| WORK ORDER |
Report how many lines below include "green", giving the figure alone.

| DATA EXTRACT |
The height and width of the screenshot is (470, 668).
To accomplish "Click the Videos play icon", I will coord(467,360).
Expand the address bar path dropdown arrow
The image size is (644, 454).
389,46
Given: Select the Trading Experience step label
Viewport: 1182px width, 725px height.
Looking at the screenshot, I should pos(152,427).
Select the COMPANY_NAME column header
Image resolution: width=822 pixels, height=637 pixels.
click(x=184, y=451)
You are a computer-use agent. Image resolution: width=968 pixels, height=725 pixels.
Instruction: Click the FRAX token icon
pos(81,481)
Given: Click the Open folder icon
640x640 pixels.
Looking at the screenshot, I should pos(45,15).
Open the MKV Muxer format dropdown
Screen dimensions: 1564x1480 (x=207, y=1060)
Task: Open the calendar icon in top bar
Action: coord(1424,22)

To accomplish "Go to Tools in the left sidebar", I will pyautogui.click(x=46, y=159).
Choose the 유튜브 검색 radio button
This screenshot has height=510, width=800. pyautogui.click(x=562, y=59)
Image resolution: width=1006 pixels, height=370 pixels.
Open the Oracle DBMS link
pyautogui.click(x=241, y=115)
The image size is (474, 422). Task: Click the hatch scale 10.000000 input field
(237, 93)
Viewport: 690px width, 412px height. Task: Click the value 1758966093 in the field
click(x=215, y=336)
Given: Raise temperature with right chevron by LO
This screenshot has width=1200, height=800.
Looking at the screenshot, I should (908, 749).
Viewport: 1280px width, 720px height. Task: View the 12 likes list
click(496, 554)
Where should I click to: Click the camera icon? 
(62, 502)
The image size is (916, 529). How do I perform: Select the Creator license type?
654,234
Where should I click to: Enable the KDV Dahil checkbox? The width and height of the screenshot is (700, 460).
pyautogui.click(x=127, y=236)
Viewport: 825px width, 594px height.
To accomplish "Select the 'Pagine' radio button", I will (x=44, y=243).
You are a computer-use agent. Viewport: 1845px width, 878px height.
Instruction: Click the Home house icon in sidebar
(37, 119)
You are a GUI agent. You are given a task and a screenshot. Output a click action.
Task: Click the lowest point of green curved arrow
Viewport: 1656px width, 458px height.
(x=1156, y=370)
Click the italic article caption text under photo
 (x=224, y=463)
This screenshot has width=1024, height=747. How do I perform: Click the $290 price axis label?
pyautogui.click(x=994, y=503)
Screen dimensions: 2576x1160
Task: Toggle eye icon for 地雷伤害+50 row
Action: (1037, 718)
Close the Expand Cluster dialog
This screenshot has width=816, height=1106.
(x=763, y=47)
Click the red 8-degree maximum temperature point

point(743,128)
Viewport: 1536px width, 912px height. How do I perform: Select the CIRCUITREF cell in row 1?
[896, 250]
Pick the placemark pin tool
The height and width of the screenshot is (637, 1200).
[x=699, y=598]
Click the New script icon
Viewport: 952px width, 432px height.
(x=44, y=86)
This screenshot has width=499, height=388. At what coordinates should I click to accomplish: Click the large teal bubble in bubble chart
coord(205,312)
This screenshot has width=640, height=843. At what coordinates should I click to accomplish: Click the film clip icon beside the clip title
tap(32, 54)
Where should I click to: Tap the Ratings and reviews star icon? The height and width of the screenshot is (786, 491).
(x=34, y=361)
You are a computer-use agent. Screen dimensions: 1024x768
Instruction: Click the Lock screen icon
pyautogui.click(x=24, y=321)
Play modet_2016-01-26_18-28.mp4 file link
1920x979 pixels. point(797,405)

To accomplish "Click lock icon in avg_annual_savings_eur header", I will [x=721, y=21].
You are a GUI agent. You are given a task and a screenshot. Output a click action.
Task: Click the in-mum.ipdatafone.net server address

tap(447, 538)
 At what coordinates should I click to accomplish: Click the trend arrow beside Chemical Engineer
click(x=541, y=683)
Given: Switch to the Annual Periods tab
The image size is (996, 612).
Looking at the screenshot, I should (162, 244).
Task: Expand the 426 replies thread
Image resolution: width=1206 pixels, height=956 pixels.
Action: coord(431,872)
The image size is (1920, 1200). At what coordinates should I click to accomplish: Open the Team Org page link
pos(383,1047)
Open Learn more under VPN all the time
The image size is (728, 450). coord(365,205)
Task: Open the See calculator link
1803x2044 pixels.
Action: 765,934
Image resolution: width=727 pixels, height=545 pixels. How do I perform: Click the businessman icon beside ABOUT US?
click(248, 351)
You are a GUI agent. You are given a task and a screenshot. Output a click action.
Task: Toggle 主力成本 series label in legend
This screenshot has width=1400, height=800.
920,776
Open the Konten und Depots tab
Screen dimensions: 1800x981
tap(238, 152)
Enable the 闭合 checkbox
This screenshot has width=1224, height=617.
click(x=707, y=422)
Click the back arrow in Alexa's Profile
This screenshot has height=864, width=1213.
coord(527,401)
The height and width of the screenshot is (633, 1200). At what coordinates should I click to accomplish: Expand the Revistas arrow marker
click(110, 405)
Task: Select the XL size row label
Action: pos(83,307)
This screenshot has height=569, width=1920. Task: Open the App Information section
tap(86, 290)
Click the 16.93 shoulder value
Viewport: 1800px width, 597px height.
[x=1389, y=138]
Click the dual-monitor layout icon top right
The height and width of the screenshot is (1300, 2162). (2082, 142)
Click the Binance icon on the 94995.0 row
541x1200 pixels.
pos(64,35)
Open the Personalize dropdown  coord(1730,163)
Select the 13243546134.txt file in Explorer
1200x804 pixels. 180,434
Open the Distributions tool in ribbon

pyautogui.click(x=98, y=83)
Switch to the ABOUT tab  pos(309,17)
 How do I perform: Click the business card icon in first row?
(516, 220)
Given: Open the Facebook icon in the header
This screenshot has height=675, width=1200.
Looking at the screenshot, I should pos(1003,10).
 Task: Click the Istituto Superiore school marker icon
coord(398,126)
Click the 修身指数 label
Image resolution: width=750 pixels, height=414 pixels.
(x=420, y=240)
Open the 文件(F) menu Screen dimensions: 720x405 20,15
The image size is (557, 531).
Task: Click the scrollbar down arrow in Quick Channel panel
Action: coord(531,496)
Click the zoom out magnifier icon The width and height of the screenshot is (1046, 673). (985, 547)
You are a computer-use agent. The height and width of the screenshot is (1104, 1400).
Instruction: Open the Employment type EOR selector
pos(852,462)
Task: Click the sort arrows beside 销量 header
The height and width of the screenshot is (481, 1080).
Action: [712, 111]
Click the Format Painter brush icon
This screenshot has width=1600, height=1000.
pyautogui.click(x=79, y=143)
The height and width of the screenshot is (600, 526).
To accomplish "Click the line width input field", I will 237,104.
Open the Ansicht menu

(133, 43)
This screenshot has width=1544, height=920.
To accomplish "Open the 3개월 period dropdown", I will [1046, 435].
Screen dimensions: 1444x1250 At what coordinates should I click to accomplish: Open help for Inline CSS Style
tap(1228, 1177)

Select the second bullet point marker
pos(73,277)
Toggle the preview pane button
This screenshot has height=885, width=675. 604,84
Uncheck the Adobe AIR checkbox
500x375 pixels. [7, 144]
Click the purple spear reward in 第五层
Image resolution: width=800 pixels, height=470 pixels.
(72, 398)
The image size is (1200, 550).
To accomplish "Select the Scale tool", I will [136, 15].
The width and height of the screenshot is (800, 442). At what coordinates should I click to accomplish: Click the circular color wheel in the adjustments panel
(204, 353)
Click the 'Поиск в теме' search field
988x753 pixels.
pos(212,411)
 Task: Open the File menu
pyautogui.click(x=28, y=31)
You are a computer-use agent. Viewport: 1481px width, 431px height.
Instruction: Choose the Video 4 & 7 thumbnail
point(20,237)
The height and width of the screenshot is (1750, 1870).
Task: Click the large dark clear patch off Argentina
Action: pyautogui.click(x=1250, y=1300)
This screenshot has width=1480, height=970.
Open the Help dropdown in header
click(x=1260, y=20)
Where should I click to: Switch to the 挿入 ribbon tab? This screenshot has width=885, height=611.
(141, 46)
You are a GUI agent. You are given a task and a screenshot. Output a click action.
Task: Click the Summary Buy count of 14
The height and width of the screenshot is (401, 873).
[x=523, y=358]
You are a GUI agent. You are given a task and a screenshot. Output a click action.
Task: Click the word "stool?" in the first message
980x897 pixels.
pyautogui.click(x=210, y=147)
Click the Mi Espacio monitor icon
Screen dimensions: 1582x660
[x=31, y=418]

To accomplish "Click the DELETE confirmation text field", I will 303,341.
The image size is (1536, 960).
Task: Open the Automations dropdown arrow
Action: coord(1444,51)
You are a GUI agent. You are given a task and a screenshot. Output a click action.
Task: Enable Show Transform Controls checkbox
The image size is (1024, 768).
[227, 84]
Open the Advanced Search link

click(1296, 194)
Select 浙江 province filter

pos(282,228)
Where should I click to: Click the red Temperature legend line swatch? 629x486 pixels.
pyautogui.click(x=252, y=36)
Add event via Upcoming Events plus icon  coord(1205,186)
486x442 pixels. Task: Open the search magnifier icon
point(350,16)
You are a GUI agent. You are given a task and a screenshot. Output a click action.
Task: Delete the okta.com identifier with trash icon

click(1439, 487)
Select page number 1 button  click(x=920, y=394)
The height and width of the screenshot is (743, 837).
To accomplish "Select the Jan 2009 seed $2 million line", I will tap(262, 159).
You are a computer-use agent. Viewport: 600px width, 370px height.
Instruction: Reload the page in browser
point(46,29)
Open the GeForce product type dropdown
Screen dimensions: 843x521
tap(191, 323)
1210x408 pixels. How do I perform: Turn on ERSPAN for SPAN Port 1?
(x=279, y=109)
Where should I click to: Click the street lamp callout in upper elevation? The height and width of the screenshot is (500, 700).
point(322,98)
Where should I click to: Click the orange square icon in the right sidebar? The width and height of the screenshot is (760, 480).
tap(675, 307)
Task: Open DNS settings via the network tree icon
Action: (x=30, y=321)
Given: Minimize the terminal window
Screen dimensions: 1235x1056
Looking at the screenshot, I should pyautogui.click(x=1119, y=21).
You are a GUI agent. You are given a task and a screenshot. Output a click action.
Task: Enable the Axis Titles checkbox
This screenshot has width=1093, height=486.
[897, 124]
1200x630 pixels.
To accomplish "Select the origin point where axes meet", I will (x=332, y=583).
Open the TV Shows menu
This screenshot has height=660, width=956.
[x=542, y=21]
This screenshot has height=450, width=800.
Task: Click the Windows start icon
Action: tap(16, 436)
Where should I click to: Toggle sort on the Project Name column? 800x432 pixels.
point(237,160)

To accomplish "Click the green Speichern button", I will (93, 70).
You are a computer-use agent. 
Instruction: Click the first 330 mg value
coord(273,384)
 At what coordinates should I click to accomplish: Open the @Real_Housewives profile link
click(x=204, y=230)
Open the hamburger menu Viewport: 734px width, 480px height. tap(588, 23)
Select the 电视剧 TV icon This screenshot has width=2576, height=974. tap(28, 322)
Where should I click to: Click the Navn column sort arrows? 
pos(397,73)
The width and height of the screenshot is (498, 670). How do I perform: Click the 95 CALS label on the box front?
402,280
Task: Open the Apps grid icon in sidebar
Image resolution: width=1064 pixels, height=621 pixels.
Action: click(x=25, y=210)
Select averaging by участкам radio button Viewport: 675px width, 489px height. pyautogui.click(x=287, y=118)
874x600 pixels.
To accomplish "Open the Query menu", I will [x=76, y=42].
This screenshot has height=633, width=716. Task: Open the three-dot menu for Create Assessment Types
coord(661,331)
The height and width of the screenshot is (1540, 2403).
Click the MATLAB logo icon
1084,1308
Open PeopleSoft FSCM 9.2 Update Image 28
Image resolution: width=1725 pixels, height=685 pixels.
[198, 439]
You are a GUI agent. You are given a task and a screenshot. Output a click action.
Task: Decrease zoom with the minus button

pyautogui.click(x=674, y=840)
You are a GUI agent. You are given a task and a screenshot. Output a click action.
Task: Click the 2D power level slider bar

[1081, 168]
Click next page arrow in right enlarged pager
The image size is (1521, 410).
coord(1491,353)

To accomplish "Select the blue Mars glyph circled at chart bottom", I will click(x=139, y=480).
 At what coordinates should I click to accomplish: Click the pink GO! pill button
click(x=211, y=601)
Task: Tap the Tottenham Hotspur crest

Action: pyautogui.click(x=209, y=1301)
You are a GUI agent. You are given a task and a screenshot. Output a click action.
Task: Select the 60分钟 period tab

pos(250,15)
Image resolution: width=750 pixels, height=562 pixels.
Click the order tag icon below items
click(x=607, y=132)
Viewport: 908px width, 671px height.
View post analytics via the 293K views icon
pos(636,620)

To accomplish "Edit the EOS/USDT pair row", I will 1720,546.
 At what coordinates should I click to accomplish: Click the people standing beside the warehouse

| TASK RESPONSE |
2